Archive for March, 2006

ORT Leader Training

Wow, Leader Training was awesome. Mark and I got there at about 8:15 and started setting up things. It was around noon when the faculties (and non-faculties) started coming in. There was the predictable cheering and rivalries that there usually are. Commerce wasn’t anywhere near as late as they were last year (which is a good thing). The introduction part was nice (the COMPSA people decided to chant my name in Hexidecimal, which was pretty cool). My part of the speech about Orientation Week in the 1960’s went off without a hitch and then I video taped the rest of the leader training stuff so that it’s available for the people who missed it (Studio Q will digitize it). Videotaping was good, it really would have helped to have a tripod (my arms/legs went a bit numb after a while). I’m not too sure how things will look once they’re replayed; but, hopefully it’ll be tolerable. I went through two hours of tape and only missed about 3 minutes of Councillor Patterson’s speech (the tape ranout midway through) and the POSSE presentation at the end (we’d exhausted the second tape right before that).
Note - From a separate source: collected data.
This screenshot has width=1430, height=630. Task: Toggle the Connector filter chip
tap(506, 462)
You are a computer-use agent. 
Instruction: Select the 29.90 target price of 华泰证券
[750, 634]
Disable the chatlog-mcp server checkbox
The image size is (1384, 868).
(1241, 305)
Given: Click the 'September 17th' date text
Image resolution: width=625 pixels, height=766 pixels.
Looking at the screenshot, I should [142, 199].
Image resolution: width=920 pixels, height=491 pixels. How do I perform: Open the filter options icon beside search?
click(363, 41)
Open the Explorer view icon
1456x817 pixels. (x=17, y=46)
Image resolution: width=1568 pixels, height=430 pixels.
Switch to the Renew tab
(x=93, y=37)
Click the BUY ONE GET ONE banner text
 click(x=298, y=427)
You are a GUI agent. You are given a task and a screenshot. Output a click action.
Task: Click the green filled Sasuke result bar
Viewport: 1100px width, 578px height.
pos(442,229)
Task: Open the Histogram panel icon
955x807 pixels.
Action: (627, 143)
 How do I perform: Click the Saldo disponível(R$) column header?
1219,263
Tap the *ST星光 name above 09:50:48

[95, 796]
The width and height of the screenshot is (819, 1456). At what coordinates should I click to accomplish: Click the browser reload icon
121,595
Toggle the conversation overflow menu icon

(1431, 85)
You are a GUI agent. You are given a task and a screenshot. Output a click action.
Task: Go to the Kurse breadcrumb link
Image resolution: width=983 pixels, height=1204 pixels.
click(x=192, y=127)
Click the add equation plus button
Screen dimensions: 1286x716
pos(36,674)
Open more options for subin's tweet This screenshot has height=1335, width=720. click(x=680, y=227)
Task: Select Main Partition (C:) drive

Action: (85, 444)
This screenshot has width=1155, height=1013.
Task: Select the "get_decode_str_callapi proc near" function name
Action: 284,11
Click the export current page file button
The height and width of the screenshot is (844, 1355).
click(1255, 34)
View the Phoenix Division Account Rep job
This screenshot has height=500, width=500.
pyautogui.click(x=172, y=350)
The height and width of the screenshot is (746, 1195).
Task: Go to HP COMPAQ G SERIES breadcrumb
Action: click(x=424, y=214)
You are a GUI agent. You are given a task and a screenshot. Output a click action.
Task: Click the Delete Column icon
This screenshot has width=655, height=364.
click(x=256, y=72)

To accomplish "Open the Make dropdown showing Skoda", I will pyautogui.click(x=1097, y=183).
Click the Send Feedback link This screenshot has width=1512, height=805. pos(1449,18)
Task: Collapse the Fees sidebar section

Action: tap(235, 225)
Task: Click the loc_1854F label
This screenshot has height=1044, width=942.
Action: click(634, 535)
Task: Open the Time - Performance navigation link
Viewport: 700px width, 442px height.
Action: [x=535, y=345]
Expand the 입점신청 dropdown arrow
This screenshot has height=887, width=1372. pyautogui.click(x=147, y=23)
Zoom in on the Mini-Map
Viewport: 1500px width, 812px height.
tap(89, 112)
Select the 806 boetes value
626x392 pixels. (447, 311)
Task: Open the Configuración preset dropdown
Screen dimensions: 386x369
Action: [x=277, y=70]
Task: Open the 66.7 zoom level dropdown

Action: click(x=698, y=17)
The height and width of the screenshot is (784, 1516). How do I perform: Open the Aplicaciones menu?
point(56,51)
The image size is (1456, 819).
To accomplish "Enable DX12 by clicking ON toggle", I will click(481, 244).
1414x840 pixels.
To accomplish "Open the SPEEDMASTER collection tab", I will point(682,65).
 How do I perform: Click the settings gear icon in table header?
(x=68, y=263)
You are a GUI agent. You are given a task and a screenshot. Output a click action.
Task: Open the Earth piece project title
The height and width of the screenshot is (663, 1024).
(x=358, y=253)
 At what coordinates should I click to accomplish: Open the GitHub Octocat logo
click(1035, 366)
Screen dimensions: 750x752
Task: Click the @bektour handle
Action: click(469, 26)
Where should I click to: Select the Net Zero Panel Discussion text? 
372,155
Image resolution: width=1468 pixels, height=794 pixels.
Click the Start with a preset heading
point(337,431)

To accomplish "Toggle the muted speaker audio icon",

Orientation Round Table Leader Training

This Sunday is Orientation Round Table Leader Training day at Queen’s. I get the opportunity to show off the website prototype that I’ve made to a couple hundred of the most enthusastic people you’ll ever cram into historic Grant Hall. It should be quite fun, and hopefully everything will go as planned. Each of us on ORT is doing part of the History of Frosh Week at Queen’s speech. The section I’ve got is the 1960’s. It’s crazy how different some things are now than they were then in some ways and how in others nothing’s changed. I should really start blogging more during the week (things just often seem too busy, though).

Subversion is nifty / FIRST Contacts Database

Yesterday I migrated the openFIRST www module from CVS to Subversion. I haven’t used Subversion much before and after the switch it definitely seems like things are much faster and more efficient than they were with CVS. Doing updates/checkouts of only single directories (and their subdirectories) is a lot more straightforward (and that’s the sort of thing we need for the subsites like Bugzilla). So far I’m quite impressed and think that this improvement will help the project significantly by saving developer and administrator time and just generally making working on the project less painful.

It looks like a few new teams have registered for the FIRST Contacts Database since we put it up. That’s great, as the more people who use it the better a resource it will become.